### Reading passage

● ● ● ● ●

A grand unified theory of everything

My mother’s family has never been normal. And they’ve never been satisfied with ordinary explanations.

Extreme beliefs run rife there, in particular beliefs of the ToE variety – Theories of Everything. Grand ideological edifices that explain and prescribe How Humans Should Live. My grandfather and my grandmother, I am sorry to say, were life-long passionate believers in National Socialism, mixed with Nordic religion, and the collapse of the Third Reich, detention and a life on the margins did nothing to cure them of their fervor. If anything, it made them feels like possessors of special knowledge, which the masses were too dumb to understand.

One aunt took those selfsame beliefs and added a dose of Wiccan magic and started her own cult.

An uncle ran a youth organization training the next generation of right-wing activists.

Another uncle sought refuge merely in a particularly austere variant of Protestantism.

And yet another uncle became a committed communist and staunch defender of the Soviet Union, but after the grand collapse switched allegiances to buddhism and the new age.

Many of my cousins were or are members of right wing organizations. One is a fundamentalist Christian. One  of my sisters is a new age practitioner and teacher of highly unorthodox therapies and for a while became a breatharian until reverting to raw veganism. Another sister believes that chelation will take care of most diseases, and is busily prepping for Armageddon.

My mother’s journey has taken her from astrology, to Christianity, to the power of crystals and other new age practices.

I am of course not saying that these Theories of Everything are equivalent – they range from the outright evil to the benign. All I’m saying that my mother’s people are either genetically or through upbringing predisposed to search for Meaning with a capital M.

I’ve always prided myself on my dry pragmatism and my pursuit of scientific knowledge. After all, I didn’t just study philosophy, I also studied psychology, physiology and statistics.

And yet, I know I have that Meaning-seeking urge in me. I’m drawn to ideas and theories that propose grand solutions that promise to make everyone healthier, wiser, happier. There is something elegant and seductive about a good Grand Theory. It begins to answer the question of How to Live – the biggest, unanswerable question of them all.

And I have to keep reminding myself, that Theories of Everything have a terrible record, especially in the hands of politicians and dictators.

And then I remind myself that I am also my father’s daughter. A long line of hardworking, humble, honest people who tried to do the best they could for their families and the people around them. Most didn’t go to school beyond their 14th year and yet they all read widely, were curious about the world, traveled, but never thought they had all the answers.

Those are my people too.

● ● ● ● ●

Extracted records
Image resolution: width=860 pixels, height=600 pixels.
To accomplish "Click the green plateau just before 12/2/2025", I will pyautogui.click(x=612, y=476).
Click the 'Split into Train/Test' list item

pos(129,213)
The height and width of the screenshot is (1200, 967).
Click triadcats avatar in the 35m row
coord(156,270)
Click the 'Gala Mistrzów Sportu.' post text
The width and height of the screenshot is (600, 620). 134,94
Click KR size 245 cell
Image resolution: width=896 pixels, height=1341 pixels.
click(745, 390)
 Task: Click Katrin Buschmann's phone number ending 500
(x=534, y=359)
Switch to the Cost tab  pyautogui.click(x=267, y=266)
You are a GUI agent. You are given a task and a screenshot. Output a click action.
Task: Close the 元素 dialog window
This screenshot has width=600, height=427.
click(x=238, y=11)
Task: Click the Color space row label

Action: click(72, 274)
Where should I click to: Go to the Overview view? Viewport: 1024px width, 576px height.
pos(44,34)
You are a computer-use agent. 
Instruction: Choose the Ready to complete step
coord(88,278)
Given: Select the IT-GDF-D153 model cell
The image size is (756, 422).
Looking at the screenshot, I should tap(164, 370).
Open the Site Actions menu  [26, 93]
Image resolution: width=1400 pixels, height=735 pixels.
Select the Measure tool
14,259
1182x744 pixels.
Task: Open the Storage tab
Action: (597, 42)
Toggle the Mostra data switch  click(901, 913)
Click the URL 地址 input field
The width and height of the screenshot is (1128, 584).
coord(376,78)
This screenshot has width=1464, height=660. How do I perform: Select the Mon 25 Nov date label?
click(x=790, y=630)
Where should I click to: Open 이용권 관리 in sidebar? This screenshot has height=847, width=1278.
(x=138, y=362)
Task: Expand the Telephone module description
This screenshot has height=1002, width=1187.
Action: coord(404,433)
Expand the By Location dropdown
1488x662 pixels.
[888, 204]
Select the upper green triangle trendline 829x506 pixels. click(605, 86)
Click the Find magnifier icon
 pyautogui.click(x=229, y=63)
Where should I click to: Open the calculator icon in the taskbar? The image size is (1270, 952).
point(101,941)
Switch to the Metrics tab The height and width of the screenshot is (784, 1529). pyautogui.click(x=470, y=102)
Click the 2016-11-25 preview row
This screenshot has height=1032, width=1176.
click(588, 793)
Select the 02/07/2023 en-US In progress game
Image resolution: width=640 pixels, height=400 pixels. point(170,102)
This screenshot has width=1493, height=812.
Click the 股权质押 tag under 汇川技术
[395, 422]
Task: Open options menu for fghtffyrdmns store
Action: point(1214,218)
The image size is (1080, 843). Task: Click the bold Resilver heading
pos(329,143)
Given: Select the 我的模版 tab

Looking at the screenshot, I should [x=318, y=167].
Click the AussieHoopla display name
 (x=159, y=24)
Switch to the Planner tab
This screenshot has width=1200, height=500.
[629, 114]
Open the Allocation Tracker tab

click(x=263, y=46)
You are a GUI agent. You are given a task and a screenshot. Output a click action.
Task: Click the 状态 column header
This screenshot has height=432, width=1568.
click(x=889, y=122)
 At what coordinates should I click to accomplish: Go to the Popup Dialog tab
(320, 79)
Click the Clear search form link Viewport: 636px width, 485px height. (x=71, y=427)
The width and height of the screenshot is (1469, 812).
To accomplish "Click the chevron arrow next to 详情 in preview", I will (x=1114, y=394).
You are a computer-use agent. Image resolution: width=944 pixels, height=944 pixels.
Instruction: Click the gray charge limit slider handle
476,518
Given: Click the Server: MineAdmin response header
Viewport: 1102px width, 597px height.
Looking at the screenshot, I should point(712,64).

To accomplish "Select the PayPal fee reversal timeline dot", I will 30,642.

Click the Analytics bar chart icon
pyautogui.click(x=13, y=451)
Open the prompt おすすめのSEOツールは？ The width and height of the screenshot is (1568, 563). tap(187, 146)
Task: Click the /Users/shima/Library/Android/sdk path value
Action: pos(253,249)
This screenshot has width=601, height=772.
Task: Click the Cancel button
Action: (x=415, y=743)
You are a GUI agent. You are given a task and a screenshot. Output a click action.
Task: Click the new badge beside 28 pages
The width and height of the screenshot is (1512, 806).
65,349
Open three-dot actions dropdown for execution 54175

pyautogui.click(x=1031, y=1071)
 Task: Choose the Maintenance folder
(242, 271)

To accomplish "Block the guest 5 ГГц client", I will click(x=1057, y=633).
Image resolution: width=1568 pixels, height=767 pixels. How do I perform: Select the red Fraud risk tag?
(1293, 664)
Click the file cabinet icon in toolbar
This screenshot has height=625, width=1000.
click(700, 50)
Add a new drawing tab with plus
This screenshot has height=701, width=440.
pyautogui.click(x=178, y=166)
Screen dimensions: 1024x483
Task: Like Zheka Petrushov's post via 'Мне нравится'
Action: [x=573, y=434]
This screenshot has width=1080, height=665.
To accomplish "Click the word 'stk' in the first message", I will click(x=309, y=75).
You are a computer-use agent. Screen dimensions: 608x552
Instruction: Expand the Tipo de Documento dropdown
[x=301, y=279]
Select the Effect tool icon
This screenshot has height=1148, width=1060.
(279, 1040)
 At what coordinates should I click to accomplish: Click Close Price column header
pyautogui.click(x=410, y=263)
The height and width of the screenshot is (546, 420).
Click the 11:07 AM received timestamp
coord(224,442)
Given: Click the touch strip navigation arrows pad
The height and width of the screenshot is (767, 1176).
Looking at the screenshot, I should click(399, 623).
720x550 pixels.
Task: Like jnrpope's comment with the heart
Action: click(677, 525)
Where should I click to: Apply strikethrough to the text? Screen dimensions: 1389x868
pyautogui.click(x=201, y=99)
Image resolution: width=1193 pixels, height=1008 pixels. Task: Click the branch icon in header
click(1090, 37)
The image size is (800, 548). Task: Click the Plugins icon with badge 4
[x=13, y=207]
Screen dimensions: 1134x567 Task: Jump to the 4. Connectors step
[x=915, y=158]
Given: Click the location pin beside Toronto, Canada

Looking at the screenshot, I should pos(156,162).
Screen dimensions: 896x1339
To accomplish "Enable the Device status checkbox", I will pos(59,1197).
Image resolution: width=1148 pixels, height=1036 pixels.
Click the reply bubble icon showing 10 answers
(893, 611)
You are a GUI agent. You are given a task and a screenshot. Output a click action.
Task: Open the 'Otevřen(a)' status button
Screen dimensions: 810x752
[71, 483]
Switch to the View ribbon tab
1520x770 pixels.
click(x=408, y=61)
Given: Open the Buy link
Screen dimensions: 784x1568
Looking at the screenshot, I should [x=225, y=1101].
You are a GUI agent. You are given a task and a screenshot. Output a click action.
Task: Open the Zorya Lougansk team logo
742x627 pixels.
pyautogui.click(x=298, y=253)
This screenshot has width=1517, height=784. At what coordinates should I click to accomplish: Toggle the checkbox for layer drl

● ● ● ● ●

### Parts of the exercise
**a.** In the essay, what did one of the writer's sisters become for a while before she reverted to raw veganism?
**b.** Reproduce the part of the essay that begins with the words containing "And yet, I know" and ends with "all the answers.".
The records were taken from a separate source, not from the essay.

### Answers provided
**a.** A breatharian.

**b.**
And yet, I know I have that Meaning-seeking urge in me. I’m drawn to ideas and theories that propose grand solutions that promise to make everyone healthier, wiser, happier. There is something elegant and seductive about a good Grand Theory. It begins to answer the question of How to Live – the biggest, unanswerable question of them all.

And I have to keep reminding myself, that Theories of Everything have a terrible record, especially in the hands of politicians and dictators.

And then I remind myself that I am also my father’s daughter. A long line of hardworking, humble, honest people who tried to do the best they could for their families and the people around them. Most didn’t go to school beyond their 14th year and yet they all read widely, were curious about the world, traveled, but never thought they had all the answers.